INSTRUCTION A
Decide whether each statement below agrees with the forum thread about excluding the header row. Please answer yes or no for each and quote the exact words of the thread that decide it.
(i) The loop starting with for row in apps_data[1:]: deletes the header row from apps_data.
(ii) According to the hint, the first row of apps_data contains the column names.
(iii) The extra variable num_rows is created inside the loop.

DOCUMENT PASSAGE
---

List and Loops Question

Hi everyone.

Can somebody explain to me this further? i’m working on 10. Average app rating and I’m confused about the loop.

The hint says this:

You can easily get the number of ratings by using len(apps_data) . But the first row of apps_data contains the column names, so we’ll need to exclude it — this means that we need to use either len(apps_data[1:]) , or len(apps_data) - 1 .

How come I have to exclude the first row? I’m having difficulty picturing the data set here. While I do understand most of the looping code, I don’t get why you have to take the length of the rows here minus the column names. Isn’t it already exluded?

Hi @scchoi31, welcome to the community!

The reason we need to exclude the header row for the number of rows is because in len(apps_data) we’re including all the rows – including the header. When we created the loop starting with for row in apps_data[1:]:, we gave the command to loop through the entire dataset except for the first row (the header row). We haven’t deleted the first row, though – it’s still there in apps_data! We just excluded it from the loop so that we could get the ratings from each row and add them together. When we want to find the number of rows with len() so we can calculate the average, we have to separately exclude the first row using apps_data[1:] again, or alternatively, take the length of the whole dataset and subtract 1 to account for that header row.

If you want, just for fun and to make sure you understand how it works, you can actually use your loop to count all the rows. We create another variable num_rows outside the loop, and add 1 to it in each iteration of the loop.

rating_sum = 0
num_rows = 0
for row in apps_data[1:]:
    rating = float(row[7])
    rating_sum = rating_sum + rating
    num_rows += 1

When the loop is done, compare num_rows with what you get with len(apps_data). In the loop, we excluded the header row from our counting of the rows, but with len(apps_data) we included the header row, so we’re off by 1.

I hope that helps!

---

[Entries taken from a collection]
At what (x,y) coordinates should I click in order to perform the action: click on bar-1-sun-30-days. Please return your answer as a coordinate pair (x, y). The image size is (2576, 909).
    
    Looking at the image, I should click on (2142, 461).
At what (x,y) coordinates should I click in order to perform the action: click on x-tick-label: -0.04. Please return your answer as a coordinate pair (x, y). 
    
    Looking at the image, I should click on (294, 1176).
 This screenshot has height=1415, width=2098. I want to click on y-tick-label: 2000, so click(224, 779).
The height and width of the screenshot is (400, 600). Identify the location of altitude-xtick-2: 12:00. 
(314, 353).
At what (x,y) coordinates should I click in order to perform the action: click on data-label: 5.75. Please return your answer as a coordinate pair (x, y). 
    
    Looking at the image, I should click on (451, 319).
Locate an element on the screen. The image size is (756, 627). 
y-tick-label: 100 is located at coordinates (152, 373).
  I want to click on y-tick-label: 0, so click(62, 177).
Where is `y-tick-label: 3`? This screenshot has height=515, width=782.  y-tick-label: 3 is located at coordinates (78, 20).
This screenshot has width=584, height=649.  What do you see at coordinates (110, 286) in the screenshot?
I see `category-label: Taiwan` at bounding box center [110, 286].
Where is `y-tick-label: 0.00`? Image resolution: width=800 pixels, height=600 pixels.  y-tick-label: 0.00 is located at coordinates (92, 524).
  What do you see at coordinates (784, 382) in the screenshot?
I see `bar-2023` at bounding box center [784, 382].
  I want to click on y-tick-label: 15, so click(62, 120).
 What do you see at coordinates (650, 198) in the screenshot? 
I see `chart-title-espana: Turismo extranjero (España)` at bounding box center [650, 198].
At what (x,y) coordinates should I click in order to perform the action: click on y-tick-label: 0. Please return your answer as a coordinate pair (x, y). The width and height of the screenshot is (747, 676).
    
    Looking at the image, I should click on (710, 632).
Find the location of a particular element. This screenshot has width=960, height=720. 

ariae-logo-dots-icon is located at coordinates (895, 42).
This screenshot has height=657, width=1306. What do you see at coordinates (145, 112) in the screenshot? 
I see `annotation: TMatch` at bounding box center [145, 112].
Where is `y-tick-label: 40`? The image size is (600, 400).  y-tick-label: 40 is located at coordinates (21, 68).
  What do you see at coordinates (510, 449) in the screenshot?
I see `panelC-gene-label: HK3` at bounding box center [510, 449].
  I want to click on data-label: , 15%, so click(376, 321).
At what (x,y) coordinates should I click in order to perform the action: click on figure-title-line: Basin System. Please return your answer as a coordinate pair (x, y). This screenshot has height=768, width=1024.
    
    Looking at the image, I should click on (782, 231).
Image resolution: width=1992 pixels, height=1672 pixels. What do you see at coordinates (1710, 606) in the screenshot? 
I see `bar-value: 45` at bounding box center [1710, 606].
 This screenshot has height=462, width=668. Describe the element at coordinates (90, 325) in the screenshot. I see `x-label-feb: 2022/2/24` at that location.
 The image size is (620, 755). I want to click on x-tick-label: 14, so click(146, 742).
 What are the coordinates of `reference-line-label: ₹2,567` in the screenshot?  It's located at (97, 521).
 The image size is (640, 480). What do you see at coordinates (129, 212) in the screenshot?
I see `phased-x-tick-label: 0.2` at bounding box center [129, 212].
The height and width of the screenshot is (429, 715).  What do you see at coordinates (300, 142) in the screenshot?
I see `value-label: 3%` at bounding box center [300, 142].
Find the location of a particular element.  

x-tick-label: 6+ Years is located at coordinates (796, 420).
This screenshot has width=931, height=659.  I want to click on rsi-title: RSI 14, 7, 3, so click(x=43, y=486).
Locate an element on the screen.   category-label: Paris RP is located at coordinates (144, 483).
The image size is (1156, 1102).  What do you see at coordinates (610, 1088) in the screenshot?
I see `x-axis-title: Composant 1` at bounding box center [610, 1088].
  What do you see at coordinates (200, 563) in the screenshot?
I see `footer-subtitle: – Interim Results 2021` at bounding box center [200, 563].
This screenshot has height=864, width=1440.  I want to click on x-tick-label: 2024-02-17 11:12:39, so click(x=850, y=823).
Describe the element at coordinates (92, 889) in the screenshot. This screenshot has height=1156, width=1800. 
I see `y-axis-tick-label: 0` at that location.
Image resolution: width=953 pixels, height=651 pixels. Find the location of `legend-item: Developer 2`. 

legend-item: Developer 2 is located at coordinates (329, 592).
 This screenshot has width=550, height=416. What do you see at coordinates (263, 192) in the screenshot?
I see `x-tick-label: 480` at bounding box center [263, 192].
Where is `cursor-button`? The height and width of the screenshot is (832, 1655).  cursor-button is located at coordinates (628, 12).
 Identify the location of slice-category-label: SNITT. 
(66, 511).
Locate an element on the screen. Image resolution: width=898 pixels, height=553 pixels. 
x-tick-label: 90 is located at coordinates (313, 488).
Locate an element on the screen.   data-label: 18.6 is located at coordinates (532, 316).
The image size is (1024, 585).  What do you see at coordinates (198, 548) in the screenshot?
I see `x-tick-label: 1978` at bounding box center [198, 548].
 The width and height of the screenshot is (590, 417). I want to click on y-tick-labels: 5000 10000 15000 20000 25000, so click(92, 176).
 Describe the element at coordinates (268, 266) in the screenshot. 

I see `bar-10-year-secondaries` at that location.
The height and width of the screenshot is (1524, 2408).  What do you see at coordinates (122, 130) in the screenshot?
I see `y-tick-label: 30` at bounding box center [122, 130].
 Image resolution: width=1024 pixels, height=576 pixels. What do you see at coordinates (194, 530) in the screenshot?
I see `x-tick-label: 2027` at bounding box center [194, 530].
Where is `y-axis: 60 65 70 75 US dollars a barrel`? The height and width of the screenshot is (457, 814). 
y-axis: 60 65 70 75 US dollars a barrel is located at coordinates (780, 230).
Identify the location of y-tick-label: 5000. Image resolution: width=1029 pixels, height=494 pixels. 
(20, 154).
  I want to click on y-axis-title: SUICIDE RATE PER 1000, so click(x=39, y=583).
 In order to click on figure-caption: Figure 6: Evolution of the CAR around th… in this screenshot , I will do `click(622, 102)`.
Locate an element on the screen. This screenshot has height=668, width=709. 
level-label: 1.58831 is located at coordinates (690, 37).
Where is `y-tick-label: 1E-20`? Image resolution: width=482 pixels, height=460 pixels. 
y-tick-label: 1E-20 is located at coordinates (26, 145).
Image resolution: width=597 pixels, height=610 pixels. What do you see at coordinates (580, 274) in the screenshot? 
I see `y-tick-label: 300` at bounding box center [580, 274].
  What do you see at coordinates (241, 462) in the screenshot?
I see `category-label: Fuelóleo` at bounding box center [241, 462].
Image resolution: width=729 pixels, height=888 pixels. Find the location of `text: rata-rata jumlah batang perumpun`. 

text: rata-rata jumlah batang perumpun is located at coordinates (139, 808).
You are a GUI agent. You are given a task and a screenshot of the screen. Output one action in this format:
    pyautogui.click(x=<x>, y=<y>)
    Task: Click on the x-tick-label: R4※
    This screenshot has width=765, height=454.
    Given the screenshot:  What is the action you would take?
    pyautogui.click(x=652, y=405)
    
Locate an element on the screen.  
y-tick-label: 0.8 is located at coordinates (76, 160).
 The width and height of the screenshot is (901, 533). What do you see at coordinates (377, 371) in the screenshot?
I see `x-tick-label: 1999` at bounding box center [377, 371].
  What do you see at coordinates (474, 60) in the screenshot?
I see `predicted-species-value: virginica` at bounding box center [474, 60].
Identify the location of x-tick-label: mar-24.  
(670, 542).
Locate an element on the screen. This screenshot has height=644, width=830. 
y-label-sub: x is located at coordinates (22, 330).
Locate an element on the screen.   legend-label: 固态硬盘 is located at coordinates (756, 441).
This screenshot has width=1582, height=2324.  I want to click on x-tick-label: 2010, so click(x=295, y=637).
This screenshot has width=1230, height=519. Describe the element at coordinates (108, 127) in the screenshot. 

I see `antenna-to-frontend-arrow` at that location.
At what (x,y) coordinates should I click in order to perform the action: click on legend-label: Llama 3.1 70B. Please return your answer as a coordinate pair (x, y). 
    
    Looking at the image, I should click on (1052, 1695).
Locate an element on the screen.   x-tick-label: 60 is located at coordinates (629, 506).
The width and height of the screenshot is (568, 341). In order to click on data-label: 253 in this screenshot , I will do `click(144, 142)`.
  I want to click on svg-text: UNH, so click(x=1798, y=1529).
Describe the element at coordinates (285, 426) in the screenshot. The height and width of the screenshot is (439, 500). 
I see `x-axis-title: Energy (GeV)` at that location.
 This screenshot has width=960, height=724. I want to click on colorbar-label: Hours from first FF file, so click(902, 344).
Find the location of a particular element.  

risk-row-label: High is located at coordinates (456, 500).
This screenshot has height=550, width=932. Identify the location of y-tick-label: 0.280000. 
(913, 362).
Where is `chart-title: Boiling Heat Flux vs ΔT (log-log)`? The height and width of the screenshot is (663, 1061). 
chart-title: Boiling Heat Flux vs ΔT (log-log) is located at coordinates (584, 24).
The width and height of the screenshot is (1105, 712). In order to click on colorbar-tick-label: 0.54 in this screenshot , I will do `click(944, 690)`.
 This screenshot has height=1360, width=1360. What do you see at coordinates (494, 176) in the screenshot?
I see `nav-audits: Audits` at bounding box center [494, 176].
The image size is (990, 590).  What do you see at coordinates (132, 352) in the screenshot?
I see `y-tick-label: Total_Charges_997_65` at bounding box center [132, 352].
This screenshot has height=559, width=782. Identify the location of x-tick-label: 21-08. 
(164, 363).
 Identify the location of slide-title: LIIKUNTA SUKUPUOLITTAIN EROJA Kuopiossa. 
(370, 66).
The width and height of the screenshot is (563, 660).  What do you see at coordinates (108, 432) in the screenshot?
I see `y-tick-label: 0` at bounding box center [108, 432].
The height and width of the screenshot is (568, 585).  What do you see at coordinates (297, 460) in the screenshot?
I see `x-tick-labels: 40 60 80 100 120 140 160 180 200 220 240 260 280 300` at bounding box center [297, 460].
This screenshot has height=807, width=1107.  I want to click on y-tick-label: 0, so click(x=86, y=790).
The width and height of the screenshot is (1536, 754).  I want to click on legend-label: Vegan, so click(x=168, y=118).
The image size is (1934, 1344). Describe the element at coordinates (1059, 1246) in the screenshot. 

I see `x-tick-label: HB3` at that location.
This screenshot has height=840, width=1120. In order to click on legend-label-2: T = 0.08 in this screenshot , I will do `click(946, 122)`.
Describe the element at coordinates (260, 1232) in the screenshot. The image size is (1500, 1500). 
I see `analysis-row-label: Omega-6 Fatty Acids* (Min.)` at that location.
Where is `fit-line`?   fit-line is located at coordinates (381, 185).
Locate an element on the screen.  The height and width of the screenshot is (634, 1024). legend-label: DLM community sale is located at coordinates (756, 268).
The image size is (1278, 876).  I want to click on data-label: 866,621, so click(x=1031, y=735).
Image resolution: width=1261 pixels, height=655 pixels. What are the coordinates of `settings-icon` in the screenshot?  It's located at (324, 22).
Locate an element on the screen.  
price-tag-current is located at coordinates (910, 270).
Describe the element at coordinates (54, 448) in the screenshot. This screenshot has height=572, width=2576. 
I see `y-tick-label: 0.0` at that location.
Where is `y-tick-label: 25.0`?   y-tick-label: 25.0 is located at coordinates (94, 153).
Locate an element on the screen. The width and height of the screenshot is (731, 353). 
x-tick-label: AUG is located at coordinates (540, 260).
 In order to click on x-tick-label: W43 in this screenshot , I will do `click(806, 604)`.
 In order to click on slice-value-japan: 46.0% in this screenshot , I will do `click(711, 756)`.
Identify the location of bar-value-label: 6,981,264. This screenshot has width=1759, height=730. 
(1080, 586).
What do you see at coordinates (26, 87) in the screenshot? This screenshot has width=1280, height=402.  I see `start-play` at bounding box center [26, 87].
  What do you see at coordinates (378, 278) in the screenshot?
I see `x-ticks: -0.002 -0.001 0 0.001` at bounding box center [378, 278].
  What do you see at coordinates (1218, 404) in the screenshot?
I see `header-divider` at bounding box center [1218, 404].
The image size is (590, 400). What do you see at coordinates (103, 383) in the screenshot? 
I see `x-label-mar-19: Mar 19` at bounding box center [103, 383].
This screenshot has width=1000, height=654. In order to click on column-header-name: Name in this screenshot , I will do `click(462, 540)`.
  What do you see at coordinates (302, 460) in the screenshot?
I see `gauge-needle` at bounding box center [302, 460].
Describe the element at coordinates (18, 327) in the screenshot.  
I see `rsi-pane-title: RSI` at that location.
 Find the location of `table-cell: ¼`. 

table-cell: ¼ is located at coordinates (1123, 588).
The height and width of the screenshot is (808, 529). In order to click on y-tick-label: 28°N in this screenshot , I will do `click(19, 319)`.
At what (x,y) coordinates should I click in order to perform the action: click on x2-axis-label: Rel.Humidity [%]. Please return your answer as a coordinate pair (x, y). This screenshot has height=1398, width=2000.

---

INSTRUCTION B
Select every line of the records above that contains the string "item", matching case exactly, and copy those lines.

ANSWER AREA A
(i) No: "We haven’t deleted the first row, though – it’s still there in apps_data!"
(ii) Yes: "But the first row of apps_data contains the column names"
(iii) No: "We create another variable num_rows outside the loop"

ANSWER AREA B
Image resolution: width=953 pixels, height=651 pixels. Find the location of `legend-item: Developer 2`. 
legend-item: Developer 2 is located at coordinates (329, 592).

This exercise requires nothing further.